Ne yazık ki, Cherokee'lerin başarısı kısa sürdü. Jackson geri adım atmayı reddetti. Ross'u Cherokee'nin yer değiştirmesi için 3 milyon dolarla ikna edemeyen Jackson, Ross'un Antlaşma Partisindeki siyasi rakiplerine 5 milyon dolar teklif etti. Çerokilerin çoğu geri çekilmek istemese de, bir avuç Cherokee eliti Aralık 1835'te Yeni Echota Antlaşması'nı imzaladı.
Ross, anlaşmayı boşuna bozmaya çalıştı. 1838'de, görevde yeni bir ABD Başkanı ve Jackson'la aynı görüşlere sahip biri vardı.
Cherokee'nin Gözyaşlarının İzi
Yeni başkan Martin Van Buren, 16.000 Cherokee'nin toplanıp tutma kamplarına alınmasını emretti. Kaçmaya çalışanlar vuruldu, diğerleri ise hastalıktan ve gardiyanlardan cinsel saldırıya uğradı.
Bir ay sonra Cherokee'ler, bin kişilik gruplar halinde Gözyaşı Yolları'na gönderildi, ancak yaz aylarında o kadar çok kişi öldü ki, bu taşınması kışa ertelendi. 1.200 millik bir yürüyüş için özellikle sert bir kış olduğu ortaya çıktı ve binlerce kişi daha maruz kalma, yetersiz beslenme ve hastalıktan öldü.
Wikimedia Commons: Trail of Tears'tan sağ kurtulan 82 yaşındaki Cherokee'li bir kadın olan Elizabeth Stephens. 1903.

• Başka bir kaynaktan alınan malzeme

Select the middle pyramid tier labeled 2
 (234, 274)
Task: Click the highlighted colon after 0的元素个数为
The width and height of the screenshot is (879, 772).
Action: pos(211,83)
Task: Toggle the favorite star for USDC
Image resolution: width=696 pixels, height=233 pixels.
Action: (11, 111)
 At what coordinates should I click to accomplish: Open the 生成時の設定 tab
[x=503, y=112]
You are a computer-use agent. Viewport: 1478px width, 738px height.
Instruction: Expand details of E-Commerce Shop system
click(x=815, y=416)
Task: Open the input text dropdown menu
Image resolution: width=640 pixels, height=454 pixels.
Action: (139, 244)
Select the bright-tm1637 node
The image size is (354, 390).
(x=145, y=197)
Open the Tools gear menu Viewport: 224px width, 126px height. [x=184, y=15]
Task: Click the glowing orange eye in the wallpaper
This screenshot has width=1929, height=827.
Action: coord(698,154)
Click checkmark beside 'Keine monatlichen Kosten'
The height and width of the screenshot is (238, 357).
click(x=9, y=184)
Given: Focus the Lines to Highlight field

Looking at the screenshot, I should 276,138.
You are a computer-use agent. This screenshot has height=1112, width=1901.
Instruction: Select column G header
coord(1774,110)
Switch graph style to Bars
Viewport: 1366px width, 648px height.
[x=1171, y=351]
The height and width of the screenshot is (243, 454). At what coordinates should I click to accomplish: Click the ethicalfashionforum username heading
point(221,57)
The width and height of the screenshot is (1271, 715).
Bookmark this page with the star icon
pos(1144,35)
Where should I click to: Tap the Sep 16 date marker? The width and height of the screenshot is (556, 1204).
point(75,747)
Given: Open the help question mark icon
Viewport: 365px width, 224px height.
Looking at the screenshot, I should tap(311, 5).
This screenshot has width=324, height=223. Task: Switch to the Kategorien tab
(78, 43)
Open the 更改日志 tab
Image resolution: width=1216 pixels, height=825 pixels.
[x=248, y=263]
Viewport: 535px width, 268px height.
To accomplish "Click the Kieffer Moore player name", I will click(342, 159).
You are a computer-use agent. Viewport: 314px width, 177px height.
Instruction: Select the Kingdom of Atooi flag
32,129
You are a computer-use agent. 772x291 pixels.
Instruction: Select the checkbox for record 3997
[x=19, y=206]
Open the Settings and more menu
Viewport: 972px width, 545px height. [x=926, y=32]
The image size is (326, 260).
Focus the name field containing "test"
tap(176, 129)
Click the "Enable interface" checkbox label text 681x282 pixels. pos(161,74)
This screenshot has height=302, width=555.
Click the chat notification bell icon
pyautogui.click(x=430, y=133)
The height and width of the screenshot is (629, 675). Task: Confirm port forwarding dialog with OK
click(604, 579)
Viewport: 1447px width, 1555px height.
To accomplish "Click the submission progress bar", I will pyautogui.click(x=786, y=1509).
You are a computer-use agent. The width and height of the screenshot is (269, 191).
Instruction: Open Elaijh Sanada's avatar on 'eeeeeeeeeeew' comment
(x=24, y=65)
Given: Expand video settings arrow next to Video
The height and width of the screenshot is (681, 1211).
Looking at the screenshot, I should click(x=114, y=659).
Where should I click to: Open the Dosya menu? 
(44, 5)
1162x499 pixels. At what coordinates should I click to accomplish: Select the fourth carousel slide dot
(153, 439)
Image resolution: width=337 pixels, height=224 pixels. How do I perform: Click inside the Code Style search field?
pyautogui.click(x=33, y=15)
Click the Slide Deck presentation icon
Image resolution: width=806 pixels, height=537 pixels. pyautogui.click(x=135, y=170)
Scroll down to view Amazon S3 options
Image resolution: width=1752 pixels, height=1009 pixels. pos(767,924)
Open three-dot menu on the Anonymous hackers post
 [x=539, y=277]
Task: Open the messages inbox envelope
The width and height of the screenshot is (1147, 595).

Cherokee'ler, vaat ettikleri 5 milyon doları hükümetten yaklaşık yirmi yıl sonrasına kadar almayacaklardı.
1830'ların başında, beş kabilede sayısız dönümlük alanda yaklaşık 125.000 Yerli Amerikalı yaşıyordu. Ancak sadece on yıl sonra, Güneydoğu Amerika Birleşik Devletleri'nde çok az sayıda Yerli Amerikalı kaldı. Bazı tahminlere göre, 100.000 kadar Yerli Amerikalı yeniden yerleştirildi ve 15.000'den fazla kişi, Trail of Tears'da hayatını kaybetti.
1907'de Oklahoma bir eyalet haline geldi ve herhangi bir Kızılderili bölgesi resmen tamamen ortadan kalktı.